→ To do
What are the lines, word for word, from the line with "Select Reggie Chiu's profile photo" up to and including the line with "Task: Click the back navigation arrow" in the records below? Omit the pictures.

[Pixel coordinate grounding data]
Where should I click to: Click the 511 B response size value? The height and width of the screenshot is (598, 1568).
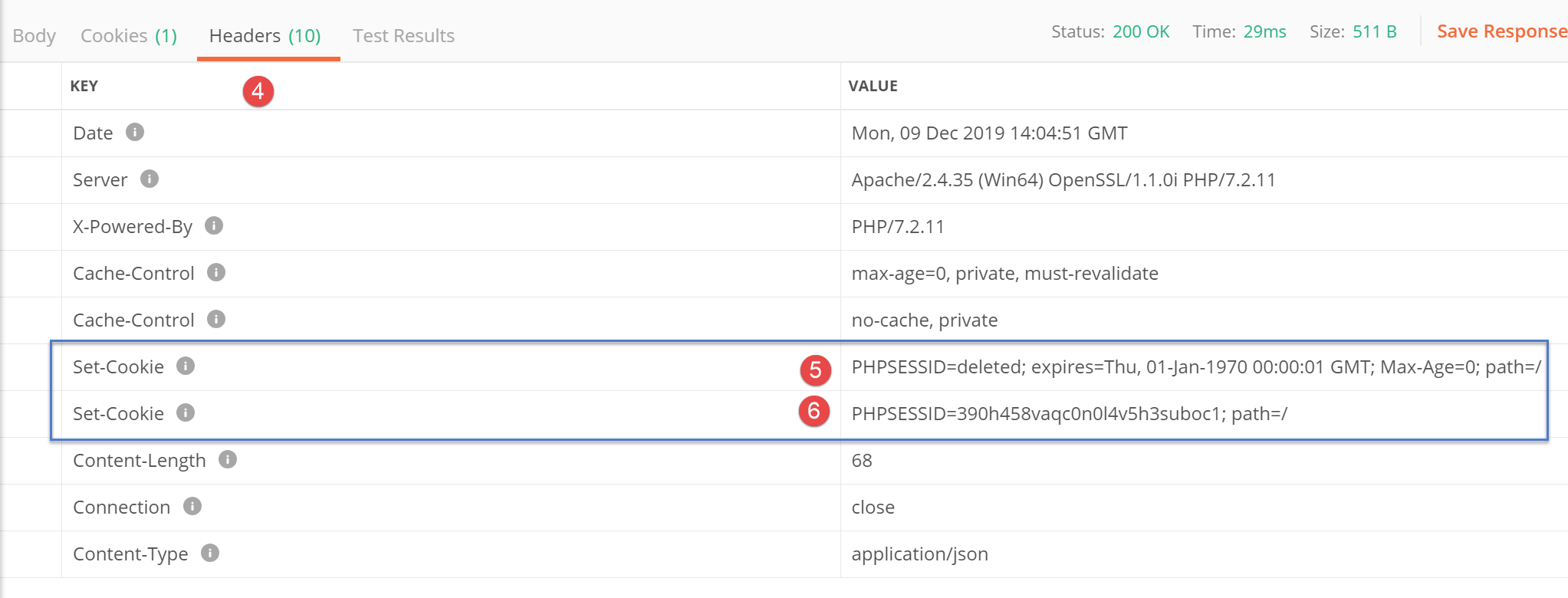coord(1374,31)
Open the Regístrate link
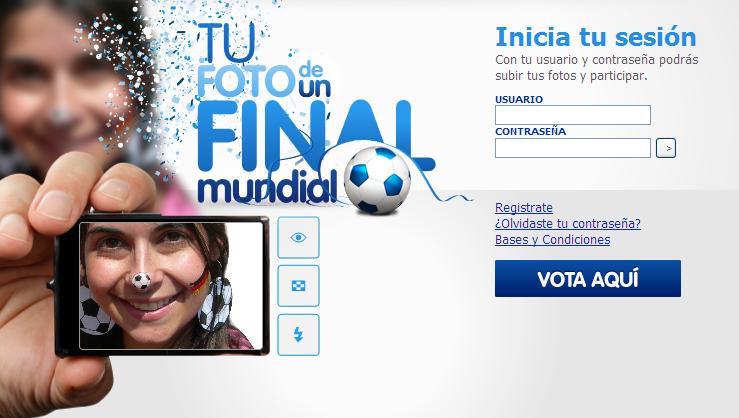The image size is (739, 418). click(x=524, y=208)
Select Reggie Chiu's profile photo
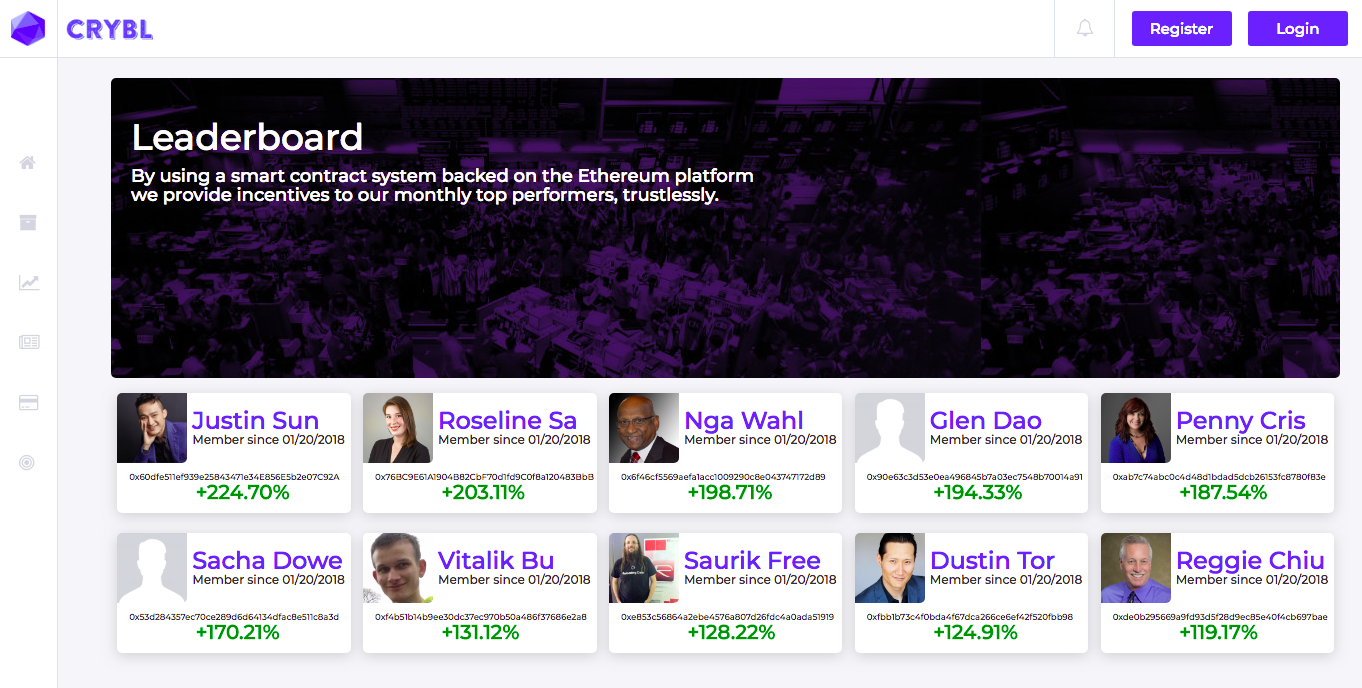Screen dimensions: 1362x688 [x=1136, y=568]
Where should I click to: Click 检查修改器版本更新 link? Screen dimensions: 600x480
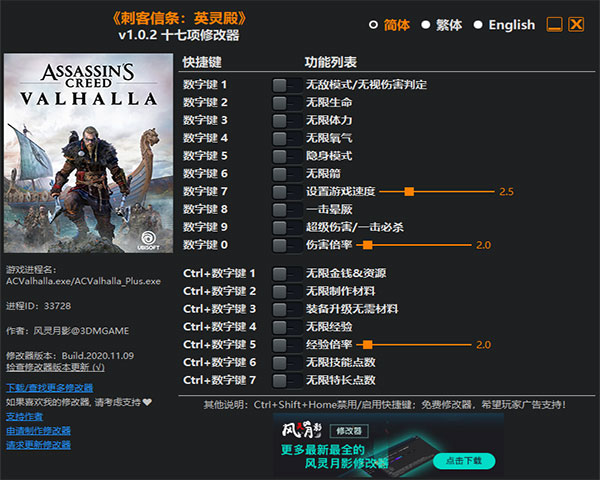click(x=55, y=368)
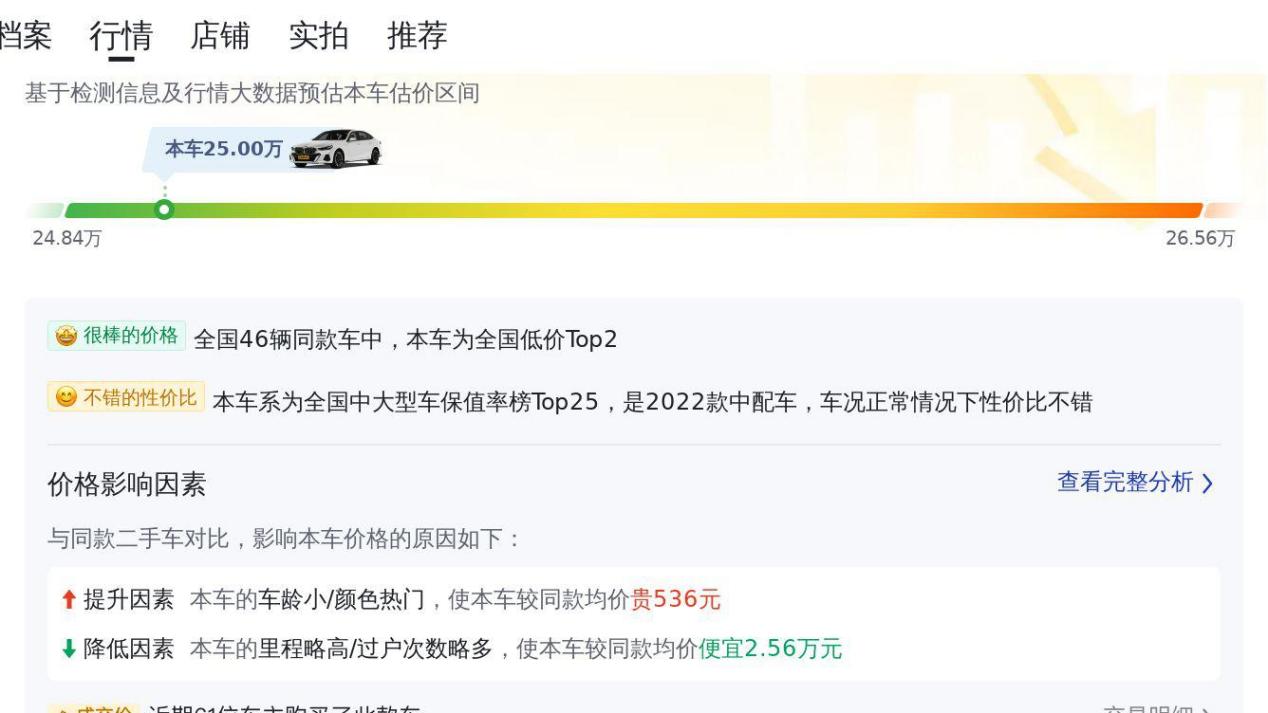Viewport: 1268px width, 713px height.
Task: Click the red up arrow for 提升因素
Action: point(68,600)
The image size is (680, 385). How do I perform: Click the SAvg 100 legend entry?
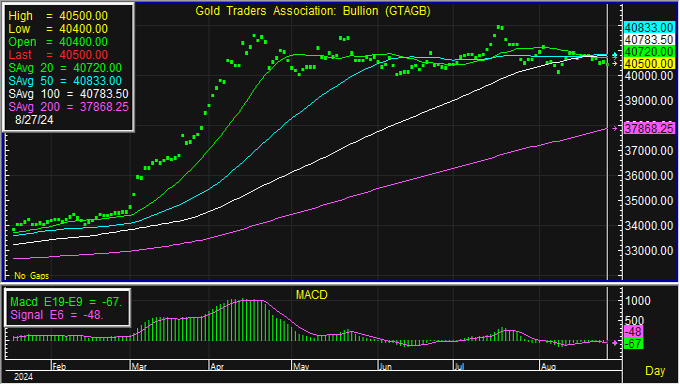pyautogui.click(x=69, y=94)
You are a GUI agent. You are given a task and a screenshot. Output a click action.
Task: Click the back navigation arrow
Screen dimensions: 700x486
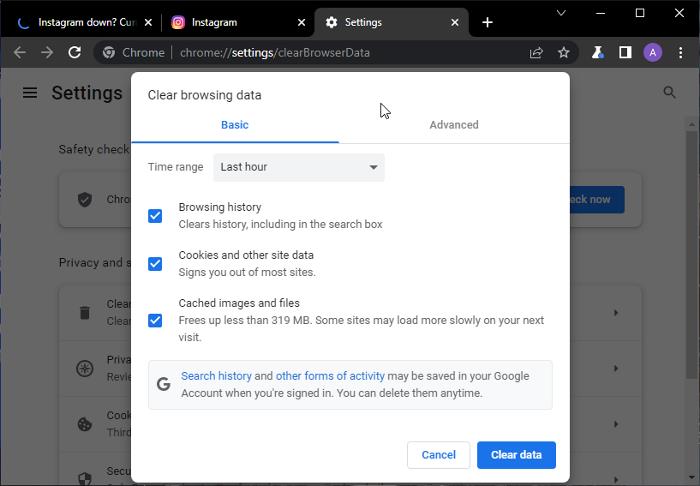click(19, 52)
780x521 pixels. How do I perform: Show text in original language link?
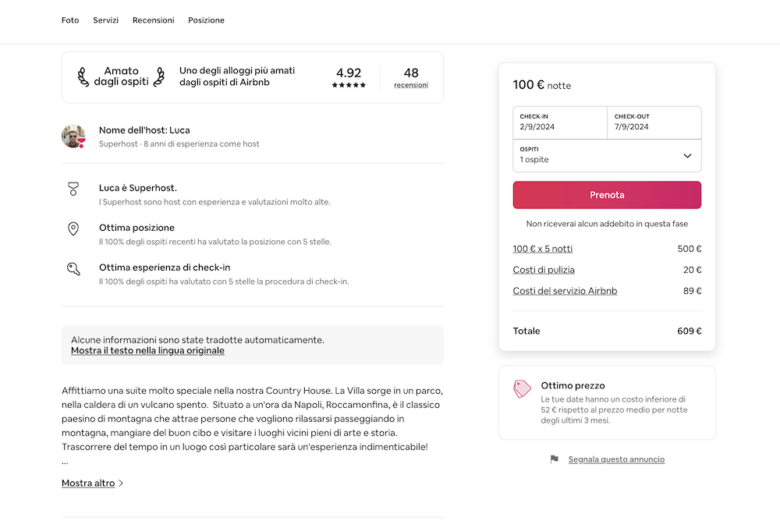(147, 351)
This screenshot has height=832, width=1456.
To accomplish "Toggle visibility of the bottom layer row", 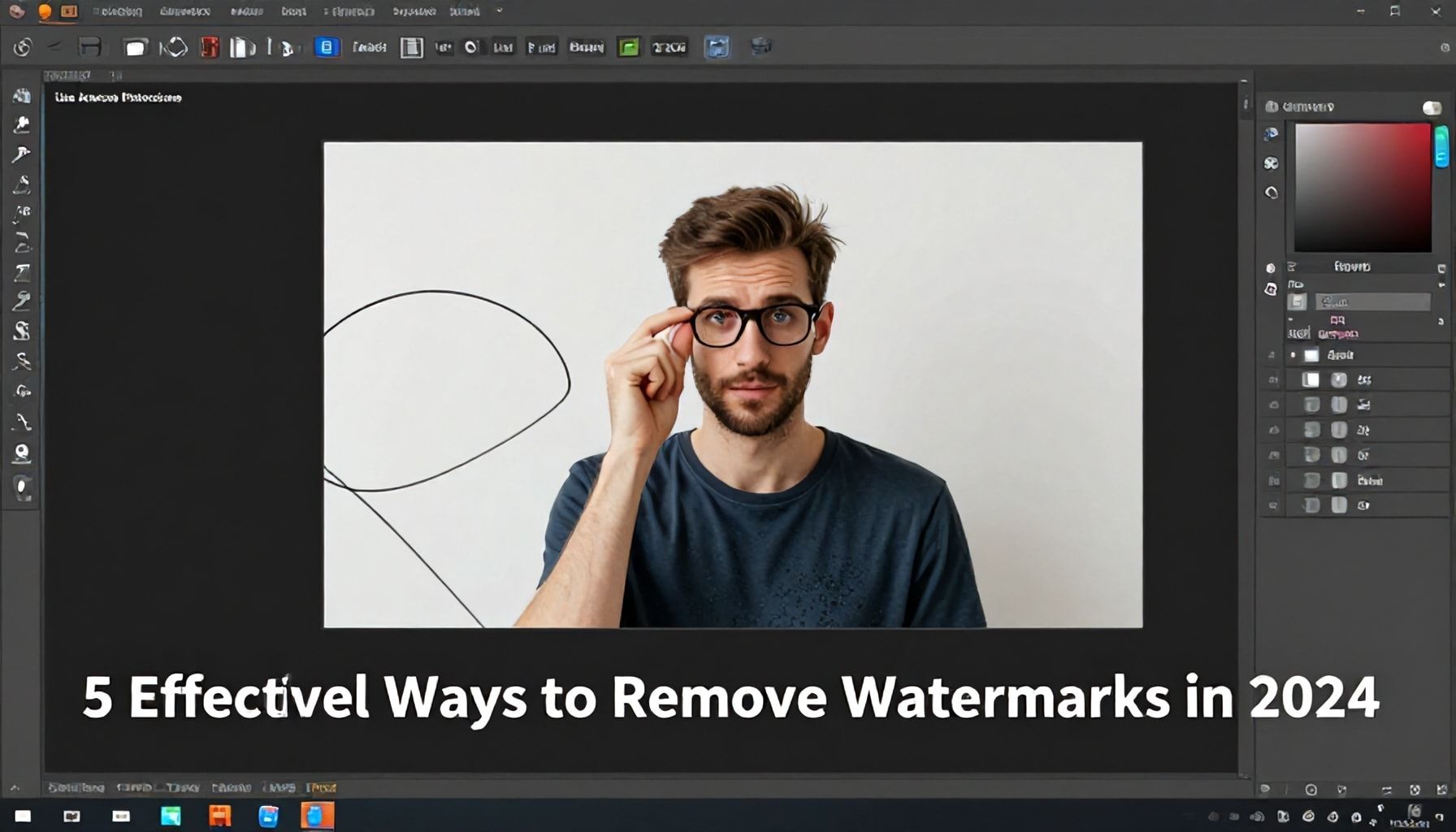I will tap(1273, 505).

→ Solved problem
Select Reggie Chiu's profile photo
Screen dimensions: 1362x688 [x=1136, y=568]
Where should I click to: Click 检查修改器版本更新 link? Screen dimensions: 600x480
click(x=55, y=368)
Viewport: 1268px width, 713px height.
Task: Click the red up arrow for 提升因素
Action: point(68,600)
The image size is (680, 385). How do I perform: Click the SAvg 100 legend entry?
pyautogui.click(x=69, y=94)
You are a GUI agent. You are given a task and a screenshot. Output a click action.
Task: Click the back navigation arrow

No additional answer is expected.